A recent outage at design platform Canva showcased how seemingly minor technical issues can cascade into major service disruptions, as detailed in a comprehensive incident report by CTO Brendan Humphries.
The incident began with a routine deployment of a new editor page version. While the code itself was bug-free, the deployment triggered an unexpected chain of events that would temporarily bring down Canva's services.
The Perfect Storm
Three key factors combined to create the outage:
- A stale traffic routing rule in Cloudflare's CDN was directing Asian traffic through public internet instead of private fiber networks, causing severe latency
- This latency synchronized over 270,000 user requests waiting for new JavaScript files
- A known performance issue in Canva's API gateway reduced its ability to handle traffic effectively
When the JavaScript files finally became available after a 20-minute delay, all waiting clients attempted to access Canva's API simultaneously, generating 1.5 million requests per second - triple the normal peak load.
Cascading Failures
The API gateway, already hampered by performance issues, couldn't handle this massive spike. As individual gateway tasks failed, the load balancer redistributed traffic to remaining healthy nodes, pushing them toward failure as well. While auto-scaling attempted to add capacity, Linux's memory management system was terminating overloaded containers faster than new ones could be provisioned.
The Recovery
Canva's engineering team implemented a two-pronged solution:
- They attempted to increase system capacity manually
- When this proved insufficient, they used Cloudflare's firewall to temporarily block all incoming traffic
This "circuit breaker" approach allowed the system to stabilize.

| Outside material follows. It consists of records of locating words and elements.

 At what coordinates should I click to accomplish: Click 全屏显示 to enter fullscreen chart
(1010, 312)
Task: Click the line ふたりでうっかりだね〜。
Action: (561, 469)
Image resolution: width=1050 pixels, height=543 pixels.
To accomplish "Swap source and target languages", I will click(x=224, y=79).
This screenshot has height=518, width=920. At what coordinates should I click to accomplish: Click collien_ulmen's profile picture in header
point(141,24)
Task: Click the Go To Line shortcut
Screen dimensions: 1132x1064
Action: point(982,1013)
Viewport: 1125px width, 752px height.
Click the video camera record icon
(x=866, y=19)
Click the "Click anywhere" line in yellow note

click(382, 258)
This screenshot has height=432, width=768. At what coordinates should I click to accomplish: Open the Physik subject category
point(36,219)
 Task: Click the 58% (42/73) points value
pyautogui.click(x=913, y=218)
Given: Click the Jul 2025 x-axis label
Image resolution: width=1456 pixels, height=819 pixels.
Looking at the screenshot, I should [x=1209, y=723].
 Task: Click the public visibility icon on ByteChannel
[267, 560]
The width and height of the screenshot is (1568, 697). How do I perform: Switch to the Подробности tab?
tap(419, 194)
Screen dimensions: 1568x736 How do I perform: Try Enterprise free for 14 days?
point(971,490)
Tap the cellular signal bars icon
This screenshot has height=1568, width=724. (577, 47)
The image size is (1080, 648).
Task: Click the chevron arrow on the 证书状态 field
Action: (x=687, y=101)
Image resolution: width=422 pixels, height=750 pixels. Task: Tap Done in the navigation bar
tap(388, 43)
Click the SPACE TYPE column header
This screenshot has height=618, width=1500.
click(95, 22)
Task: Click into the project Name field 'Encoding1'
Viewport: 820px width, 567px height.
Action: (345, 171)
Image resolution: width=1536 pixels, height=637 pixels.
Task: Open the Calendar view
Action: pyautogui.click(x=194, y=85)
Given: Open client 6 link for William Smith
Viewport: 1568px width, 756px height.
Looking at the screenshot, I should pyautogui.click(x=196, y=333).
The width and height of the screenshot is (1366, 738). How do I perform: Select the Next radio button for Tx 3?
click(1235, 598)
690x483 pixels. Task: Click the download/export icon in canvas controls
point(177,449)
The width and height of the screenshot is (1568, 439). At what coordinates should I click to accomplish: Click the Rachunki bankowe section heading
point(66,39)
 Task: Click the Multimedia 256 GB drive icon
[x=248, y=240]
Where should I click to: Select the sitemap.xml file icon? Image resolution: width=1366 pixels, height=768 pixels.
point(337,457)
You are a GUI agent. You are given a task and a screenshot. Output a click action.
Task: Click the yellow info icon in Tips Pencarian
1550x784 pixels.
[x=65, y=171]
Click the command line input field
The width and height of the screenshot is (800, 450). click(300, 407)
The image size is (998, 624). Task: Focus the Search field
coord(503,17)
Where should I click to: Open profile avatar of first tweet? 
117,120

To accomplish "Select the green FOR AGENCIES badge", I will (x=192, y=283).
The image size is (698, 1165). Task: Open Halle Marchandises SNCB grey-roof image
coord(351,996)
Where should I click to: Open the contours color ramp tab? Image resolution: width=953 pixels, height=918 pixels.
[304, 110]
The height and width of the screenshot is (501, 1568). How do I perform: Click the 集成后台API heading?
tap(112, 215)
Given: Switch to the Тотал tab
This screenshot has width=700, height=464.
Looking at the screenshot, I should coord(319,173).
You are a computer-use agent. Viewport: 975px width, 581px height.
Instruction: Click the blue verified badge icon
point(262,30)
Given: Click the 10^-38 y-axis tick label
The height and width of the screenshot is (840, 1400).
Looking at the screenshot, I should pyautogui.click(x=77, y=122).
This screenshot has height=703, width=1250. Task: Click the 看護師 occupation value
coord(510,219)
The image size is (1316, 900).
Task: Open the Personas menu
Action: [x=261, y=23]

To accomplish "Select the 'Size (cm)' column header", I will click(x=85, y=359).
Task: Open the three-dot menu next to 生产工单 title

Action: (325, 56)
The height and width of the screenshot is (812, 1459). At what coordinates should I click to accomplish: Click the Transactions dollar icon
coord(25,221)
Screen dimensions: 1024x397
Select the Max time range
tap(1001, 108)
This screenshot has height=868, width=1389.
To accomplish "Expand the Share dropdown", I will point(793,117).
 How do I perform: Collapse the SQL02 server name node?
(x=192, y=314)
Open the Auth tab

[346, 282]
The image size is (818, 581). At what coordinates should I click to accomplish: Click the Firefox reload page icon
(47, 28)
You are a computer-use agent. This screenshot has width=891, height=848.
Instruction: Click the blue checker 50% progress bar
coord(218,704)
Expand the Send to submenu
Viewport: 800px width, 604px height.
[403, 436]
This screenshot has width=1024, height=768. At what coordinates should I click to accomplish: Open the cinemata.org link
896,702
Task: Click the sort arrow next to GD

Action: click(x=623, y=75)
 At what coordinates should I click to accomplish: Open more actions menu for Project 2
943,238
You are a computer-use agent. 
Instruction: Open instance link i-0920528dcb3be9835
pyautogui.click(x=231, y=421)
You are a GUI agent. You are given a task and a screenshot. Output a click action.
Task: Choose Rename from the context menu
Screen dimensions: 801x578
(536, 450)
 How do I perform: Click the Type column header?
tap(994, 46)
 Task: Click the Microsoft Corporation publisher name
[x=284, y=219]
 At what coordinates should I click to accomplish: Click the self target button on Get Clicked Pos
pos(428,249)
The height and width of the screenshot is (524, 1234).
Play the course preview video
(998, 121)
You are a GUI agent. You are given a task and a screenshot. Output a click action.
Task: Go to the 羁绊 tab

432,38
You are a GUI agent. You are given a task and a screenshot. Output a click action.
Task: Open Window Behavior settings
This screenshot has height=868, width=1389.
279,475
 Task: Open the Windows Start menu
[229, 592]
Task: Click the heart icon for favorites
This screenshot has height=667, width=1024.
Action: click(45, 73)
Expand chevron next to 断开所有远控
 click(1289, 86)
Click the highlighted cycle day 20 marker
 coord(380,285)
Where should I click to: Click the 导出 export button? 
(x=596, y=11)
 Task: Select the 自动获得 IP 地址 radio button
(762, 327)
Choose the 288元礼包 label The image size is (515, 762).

Traffic was then gradually restored, starting with Australian users under strict rate limits, until full service was restored about 35 minutes later.
Lessons Learned
The incident highlighted several important points about modern system resilience:
- Performance issues can be harder to detect than functional bugs
- Automated systems can sometimes amplify problems during incidents
- Human operators play a critical role in adapting system behavior during crises
- Having flexible configuration options is key for incident response
Canva has since developed detailed procedures for managing similar incidents and continues to work on improving system resilience.